Toute­fois, l’impératif du profit déme­suré et de la rému­né­ra­tion substan­tielle de l’actionnariat demeure et amène les grands éditeurs à inver­ser le système et à exiger non plus un paie­ment pour lire, mais un paie­ment pour publier. En conti­nuant à tabler sur leur pres­tige, ils convainquent les cher­cheurs de publier chez eux, s’assurant ainsi le mono­pole de l’édition scien­ti­fique haut de gamme.

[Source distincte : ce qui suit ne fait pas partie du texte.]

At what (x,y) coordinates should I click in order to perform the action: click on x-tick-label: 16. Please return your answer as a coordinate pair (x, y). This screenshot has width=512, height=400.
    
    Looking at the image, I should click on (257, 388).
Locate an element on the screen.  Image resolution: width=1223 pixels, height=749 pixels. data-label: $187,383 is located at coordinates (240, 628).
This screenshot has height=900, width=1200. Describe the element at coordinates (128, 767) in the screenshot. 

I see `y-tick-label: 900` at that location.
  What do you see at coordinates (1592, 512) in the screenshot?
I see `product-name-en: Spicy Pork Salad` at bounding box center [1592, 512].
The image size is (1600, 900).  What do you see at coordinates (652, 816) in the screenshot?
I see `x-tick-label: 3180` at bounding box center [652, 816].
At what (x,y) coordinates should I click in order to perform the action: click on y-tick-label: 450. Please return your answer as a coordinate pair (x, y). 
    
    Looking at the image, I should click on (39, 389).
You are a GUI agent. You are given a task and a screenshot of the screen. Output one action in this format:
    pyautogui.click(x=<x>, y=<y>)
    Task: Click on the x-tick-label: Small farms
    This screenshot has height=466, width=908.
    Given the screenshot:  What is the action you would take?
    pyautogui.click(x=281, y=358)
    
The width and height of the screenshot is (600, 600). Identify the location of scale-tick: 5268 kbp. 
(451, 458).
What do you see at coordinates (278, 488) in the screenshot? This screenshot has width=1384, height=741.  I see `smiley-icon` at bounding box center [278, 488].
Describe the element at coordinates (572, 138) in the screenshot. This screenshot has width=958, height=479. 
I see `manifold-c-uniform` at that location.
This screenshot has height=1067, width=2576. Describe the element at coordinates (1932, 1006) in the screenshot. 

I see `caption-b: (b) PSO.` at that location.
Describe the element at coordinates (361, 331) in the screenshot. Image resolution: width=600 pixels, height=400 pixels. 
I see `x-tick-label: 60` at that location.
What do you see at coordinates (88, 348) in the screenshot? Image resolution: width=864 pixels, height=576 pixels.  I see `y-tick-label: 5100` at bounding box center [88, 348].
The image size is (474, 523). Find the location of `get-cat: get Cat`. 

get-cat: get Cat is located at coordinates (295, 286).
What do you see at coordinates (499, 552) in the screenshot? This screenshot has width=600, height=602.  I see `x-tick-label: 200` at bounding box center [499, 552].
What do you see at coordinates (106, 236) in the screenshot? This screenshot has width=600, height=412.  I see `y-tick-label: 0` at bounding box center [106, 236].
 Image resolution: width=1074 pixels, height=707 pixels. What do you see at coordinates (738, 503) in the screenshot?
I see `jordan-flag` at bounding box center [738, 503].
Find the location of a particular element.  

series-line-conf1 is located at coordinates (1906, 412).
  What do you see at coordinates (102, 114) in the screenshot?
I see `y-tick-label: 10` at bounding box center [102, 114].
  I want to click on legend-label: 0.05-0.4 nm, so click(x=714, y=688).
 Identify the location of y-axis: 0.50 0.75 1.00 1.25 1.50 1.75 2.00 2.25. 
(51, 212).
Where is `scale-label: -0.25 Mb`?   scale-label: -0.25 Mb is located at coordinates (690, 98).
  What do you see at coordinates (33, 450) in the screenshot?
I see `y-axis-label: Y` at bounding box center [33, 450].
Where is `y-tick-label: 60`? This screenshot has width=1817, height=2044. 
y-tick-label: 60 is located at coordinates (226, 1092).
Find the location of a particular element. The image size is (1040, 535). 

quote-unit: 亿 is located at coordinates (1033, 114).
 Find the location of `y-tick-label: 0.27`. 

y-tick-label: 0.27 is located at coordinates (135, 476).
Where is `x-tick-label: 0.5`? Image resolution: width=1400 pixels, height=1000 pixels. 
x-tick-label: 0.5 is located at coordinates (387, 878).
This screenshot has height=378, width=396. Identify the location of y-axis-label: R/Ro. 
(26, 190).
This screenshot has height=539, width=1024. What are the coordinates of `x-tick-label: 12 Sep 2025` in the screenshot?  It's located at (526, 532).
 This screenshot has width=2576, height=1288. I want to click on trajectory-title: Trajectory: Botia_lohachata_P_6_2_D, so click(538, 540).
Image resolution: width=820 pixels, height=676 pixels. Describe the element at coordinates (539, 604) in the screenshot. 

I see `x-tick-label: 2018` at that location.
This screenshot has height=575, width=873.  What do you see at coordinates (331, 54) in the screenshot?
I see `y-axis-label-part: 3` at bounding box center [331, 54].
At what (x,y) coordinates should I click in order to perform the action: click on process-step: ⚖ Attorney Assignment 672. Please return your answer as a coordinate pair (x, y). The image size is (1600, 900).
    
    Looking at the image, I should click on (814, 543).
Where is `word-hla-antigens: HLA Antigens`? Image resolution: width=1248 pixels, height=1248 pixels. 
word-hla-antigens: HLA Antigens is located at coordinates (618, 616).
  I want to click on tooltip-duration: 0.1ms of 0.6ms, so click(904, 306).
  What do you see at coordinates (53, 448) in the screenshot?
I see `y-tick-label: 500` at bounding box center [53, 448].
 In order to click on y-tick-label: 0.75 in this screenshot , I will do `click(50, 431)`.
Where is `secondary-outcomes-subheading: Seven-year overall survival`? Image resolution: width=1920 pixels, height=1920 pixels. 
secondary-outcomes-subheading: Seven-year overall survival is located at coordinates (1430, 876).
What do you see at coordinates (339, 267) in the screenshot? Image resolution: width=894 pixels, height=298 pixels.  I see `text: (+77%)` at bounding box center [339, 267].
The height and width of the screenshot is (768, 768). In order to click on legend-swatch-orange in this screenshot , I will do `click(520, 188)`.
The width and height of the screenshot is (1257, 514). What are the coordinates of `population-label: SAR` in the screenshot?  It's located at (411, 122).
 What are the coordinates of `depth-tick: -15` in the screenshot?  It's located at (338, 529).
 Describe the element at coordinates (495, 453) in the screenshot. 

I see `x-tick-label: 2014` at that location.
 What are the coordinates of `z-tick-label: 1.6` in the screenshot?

Le combat n’est donc plus tant aujourd’hui de donner une acces­si­bi­lité gratuite et immé­diate à la connais­sance jusque dans les contrées les moins favo­ri­sées – cette étape-là est déjà un succès – mais d’éviter que seuls des cher­cheurs fortu­nés ne puissent s’exprimer.

Le combat n’est donc plus tant aujourd’hui de donner une acces­si­bi­lité gratuite et immé­diate à la connais­sance jusque dans les contrées les moins favo­ri­sées – cette étape-là est déjà un succès – mais d’éviter que seuls des cher­cheurs fortu­nés ne puissent s’exprimer. C’est une évolu­tion conster­nante et discri­mi­nante qui, après avoir rendu la vue à la majo­rité de la commu­nauté scien­ti­fique, la prive en revanche de la parole.

La parade contre cette dérive insup­por­table est la créa­tion de plate­formes de publi­ca­tion élec­tro­niques publiques et gratuites. De telles initia­tives existent aujourd’hui. Il reste à la commu­nauté scien­ti­fique mondiale d’y adhé­rer et de bannir les critères d’évaluation de la recherche et des cher­cheurs basés sur le pres­tige des éditeurs. C’est une véri­table révo­lu­tion cultu­relle qui pren­dra, hélas, encore du temps avant d’imposer son bon sens.